#### What is being asked
Write out every line of the material below word for word, changing nothing.

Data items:
· · · ·

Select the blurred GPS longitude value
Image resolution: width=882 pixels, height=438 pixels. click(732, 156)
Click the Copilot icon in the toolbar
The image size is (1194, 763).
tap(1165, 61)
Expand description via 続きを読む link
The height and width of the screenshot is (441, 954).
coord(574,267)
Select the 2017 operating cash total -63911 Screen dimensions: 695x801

· · · ·

#### Solution
Select the blurred GPS longitude value
Image resolution: width=882 pixels, height=438 pixels. click(732, 156)
Click the Copilot icon in the toolbar
The image size is (1194, 763).
tap(1165, 61)
Expand description via 続きを読む link
The height and width of the screenshot is (441, 954).
coord(574,267)
Select the 2017 operating cash total -63911 Screen dimensions: 695x801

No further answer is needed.